Does the gender table normalize too far? - database

Does the gender table normalize too far?

I am not a database guy, but am trying to clear another database. So my question is to normalize the gender table too far?

User table: userid int pk, genderid char(1) fk etc... gender table: genderid char(1) pk, gender varchar(20) 

Now at first it seemed silly to me, but then I thought about it, because now I have a permanent data source for filling or binding. I will use WPF. If it were a different structure, I would probably have avoided it, but what do you think?

+10
database database-design wpf


source share


7 answers




Regardless of whether you decide to normalize the structure of your table to accommodate the floor, you will depend on the requirements of your application and the requirements of your business.

I would normalize if:

  • You want to be able to control the "description" of the gender in the database, not the code.
    • This allows you to quickly change the description from a man / woman to a man / woman, for example.
  • Your application should currently handle, or possibly handle future localization requirements, that is, specify gender in different languages.
  • Your business requires that everything be normalized.

I would not normalize if:

  • You have a relatively simple application in which you can easily manage the gender description in code, rather than in the database.
  • You have tight programmatic control over the data coming in and out of the gender field so that you can ensure data consistency in this field.
  • You only need to tackle the gender field to collect information, that is, you do not need a lot of software need to update this field after installing it for the first time.
11


source share


I'm not a database guy either, but I do it. This gives me the opportunity to ensure that only floors that are valid (referential integrity) are entered, and I can also use it to populate the selection control.

+4


source share


I can think of applications where I would use different columns for gender and gender, had three values ​​for gender (male / female / denial of status) and six for gender (men / women / transgender men / transgender women / asexual / refuse state). Of course, I live in San Francisco, where there is a public discussion of transgender issues in which most of the rest of the world is beyond the curve.

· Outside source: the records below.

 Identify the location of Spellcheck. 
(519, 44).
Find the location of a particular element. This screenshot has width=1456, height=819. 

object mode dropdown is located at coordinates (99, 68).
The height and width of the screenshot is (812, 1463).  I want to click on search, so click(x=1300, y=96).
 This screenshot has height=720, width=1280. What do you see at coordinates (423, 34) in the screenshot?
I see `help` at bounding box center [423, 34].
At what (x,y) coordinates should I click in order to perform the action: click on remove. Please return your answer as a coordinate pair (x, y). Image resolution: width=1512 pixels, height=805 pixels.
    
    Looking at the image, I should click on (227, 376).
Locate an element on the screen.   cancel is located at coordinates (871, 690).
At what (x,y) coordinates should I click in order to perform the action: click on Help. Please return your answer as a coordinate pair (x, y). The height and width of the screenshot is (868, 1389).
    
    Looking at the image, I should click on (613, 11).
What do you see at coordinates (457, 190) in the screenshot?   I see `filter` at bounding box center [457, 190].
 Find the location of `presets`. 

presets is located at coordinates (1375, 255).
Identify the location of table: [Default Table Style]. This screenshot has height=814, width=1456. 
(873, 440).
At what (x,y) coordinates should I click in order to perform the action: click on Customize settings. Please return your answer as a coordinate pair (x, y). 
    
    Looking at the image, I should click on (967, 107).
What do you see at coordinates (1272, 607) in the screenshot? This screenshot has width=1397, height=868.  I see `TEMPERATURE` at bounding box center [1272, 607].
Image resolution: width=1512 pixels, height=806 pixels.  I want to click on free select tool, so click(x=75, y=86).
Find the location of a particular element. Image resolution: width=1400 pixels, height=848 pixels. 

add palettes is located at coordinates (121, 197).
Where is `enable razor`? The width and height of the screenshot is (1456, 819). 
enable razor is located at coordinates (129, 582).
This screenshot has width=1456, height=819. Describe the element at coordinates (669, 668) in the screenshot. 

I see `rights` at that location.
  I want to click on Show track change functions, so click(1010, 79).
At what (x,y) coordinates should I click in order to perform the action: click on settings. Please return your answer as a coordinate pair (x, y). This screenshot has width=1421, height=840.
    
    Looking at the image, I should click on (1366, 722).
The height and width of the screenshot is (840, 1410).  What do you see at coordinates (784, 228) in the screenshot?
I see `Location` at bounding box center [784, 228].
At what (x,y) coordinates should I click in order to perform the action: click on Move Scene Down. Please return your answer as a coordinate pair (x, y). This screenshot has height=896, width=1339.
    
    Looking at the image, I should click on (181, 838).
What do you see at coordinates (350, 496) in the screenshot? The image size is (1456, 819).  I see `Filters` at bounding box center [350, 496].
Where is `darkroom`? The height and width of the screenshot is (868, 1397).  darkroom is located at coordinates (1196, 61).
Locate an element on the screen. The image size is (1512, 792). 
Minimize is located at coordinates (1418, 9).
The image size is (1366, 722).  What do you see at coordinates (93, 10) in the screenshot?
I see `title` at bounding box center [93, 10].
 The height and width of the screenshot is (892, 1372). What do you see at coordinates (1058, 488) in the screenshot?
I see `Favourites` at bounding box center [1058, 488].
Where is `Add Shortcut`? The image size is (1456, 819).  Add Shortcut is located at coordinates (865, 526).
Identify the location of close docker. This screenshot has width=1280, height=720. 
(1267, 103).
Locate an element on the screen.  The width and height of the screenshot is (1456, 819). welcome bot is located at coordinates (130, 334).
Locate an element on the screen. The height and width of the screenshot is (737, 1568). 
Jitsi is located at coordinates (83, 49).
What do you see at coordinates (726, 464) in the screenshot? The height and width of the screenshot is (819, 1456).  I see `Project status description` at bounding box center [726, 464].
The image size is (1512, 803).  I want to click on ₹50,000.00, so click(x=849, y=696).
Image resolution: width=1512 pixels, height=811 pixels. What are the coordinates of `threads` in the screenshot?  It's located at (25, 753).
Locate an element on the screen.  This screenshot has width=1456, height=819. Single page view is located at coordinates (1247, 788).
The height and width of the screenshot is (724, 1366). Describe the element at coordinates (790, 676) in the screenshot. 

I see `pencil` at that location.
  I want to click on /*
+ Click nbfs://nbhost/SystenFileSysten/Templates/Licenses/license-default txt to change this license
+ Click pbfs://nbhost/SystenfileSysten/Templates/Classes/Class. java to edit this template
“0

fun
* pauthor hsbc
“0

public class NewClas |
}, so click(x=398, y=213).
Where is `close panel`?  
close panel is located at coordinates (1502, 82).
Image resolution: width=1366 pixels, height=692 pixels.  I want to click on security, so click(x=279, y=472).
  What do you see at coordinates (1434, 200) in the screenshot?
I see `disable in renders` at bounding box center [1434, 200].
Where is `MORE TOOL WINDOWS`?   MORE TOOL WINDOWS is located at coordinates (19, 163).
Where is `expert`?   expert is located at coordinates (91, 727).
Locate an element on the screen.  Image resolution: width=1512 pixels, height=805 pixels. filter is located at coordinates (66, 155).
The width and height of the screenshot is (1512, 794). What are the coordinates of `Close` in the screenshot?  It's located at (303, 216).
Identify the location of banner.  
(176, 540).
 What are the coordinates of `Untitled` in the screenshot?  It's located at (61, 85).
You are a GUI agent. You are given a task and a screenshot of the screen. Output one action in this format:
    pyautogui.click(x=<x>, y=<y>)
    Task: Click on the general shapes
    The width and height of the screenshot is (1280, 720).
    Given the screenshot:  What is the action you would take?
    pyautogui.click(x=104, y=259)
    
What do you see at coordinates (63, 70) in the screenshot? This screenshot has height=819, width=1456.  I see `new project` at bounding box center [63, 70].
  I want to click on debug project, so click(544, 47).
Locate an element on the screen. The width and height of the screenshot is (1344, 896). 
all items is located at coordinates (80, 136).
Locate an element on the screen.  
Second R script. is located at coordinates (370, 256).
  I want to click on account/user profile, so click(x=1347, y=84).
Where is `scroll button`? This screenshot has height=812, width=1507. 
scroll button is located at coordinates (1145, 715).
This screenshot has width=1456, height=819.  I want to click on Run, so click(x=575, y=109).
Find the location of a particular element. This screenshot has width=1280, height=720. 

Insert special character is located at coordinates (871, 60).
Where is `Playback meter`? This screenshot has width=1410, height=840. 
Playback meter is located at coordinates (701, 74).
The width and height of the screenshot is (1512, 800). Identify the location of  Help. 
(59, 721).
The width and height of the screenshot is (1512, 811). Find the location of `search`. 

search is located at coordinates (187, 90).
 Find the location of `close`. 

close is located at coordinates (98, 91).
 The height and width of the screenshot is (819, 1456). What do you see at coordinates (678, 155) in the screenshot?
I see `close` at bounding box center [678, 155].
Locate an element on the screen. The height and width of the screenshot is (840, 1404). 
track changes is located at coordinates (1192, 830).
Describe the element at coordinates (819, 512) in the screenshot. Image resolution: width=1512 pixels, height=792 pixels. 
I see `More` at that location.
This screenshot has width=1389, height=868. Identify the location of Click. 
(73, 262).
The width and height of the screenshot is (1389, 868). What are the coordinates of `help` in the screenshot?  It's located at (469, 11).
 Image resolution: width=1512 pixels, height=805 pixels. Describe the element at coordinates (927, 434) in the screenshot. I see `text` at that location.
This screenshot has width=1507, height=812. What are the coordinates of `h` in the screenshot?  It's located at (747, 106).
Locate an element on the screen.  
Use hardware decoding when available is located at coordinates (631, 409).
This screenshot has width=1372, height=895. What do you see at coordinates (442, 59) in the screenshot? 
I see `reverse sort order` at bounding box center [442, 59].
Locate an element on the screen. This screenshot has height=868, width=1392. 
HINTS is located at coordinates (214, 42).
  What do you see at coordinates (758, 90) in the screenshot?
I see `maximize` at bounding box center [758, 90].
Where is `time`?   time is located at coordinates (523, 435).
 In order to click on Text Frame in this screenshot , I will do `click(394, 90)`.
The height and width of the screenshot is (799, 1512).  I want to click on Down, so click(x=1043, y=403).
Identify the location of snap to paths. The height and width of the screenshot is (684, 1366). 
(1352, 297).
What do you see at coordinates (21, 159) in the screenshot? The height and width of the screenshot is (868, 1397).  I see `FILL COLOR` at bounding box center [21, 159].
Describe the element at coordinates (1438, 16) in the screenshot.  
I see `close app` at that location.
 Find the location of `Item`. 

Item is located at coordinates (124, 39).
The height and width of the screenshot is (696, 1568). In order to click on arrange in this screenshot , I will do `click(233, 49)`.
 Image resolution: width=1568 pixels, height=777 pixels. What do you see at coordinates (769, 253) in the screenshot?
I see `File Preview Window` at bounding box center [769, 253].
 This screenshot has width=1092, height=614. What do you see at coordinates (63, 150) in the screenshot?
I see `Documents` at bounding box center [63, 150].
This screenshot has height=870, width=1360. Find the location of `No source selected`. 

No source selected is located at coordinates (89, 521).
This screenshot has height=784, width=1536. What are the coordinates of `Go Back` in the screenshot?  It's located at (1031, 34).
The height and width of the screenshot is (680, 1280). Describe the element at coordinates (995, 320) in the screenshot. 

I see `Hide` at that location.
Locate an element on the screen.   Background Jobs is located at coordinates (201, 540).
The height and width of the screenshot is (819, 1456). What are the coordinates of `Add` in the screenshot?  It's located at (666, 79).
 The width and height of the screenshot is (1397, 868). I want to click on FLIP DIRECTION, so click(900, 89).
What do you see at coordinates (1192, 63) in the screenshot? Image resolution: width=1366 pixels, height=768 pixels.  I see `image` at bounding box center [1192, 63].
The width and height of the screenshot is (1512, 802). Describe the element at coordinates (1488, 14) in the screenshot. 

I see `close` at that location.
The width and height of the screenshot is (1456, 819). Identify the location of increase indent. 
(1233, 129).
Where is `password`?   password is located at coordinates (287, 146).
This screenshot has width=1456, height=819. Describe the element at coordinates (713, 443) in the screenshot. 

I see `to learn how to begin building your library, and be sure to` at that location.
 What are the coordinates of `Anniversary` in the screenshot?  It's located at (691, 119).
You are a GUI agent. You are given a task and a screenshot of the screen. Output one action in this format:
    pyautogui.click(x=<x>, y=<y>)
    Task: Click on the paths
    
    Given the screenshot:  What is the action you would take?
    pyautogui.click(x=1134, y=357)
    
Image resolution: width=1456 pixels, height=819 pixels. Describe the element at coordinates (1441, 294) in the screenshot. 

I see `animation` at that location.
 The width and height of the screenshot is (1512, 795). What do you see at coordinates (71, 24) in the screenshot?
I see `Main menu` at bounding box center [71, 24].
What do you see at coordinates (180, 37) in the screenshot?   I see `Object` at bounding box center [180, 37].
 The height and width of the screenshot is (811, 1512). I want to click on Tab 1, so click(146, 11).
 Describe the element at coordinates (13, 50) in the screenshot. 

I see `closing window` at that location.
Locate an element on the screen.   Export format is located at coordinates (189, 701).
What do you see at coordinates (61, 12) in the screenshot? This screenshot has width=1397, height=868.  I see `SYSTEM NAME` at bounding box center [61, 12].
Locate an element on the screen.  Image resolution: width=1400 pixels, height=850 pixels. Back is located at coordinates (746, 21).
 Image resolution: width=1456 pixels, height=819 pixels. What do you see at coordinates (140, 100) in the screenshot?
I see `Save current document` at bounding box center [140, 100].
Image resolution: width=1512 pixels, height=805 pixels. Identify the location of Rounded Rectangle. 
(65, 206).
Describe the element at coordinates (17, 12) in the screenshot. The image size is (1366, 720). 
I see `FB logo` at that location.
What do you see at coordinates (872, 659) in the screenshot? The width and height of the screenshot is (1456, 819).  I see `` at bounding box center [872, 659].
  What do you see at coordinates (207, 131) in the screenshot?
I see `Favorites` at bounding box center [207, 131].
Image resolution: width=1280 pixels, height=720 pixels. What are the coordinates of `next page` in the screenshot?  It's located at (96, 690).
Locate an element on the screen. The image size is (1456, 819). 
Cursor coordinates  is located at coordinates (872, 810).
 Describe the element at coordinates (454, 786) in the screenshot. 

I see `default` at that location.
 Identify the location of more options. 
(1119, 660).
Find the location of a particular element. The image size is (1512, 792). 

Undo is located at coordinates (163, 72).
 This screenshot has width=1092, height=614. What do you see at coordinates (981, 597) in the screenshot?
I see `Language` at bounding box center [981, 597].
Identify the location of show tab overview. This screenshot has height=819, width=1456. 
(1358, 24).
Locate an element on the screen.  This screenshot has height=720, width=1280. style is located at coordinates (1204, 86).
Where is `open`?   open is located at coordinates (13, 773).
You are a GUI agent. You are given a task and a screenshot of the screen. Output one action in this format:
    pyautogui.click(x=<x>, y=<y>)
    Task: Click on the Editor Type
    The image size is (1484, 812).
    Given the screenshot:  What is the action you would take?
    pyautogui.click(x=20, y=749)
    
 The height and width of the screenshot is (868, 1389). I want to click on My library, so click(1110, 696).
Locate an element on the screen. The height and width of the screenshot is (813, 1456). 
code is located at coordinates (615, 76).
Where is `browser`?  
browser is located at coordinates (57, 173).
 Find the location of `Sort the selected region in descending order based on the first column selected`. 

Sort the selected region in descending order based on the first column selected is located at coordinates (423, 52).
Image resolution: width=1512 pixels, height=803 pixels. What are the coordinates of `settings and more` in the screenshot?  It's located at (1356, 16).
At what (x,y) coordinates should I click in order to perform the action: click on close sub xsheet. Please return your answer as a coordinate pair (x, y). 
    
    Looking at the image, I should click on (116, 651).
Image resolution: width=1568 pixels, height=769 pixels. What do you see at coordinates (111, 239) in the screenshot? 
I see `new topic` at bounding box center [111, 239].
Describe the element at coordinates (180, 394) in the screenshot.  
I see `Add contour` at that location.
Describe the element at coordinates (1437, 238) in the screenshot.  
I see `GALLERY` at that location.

The point is this: without a good reason to think differently, I would suggest that any simplifying assumption that I made about demography was limited and limited. The cost of breaking sex on your own table is now small and expensive later. I would not have avoided the small cost based on assumptions.

+3


source share


Well, your company may have a requirement that, if possible, everything be normalized.

In addition, depending on the business and data, you may also need to include transgender people who will create 3 + gender groups (I don’t know how many there are, not checked)

+1


source share


I note one more aspect: sorting. Usually "M" is sorted after "F"; in a project, once the database table had a gender field with any of these two values. There was a desire to be able to sort the results by gender (census data) and another preference was to have an “M” over an “F”. My solution was to add a separate lookup table by assigning the value “male” to identifier 0 and female to identifier 1. Thus, queries in the main table can be easily sorted in the new genderID field.

0


source share


Just thought I'd give an opinion here. @Ben McCormack has an excellent answer with a little caveat: with regard to localization, sometimes there are more efficient ways to solve this problem than the values ​​defined directly in your database.

For example, you specify WPF. With .Net, you have various localization resources that are much better suited to managing the differences in whether to emit “Husband” or “Samek” (Czech Republic).

By providing built-in localization features, you don’t have to worry that multiple database records define the same thing, which can make reporting difficult.


However, I would suggest that you might wonder if gender is really what you need. Gender is defined as "a set of characteristics that distinguish men and women."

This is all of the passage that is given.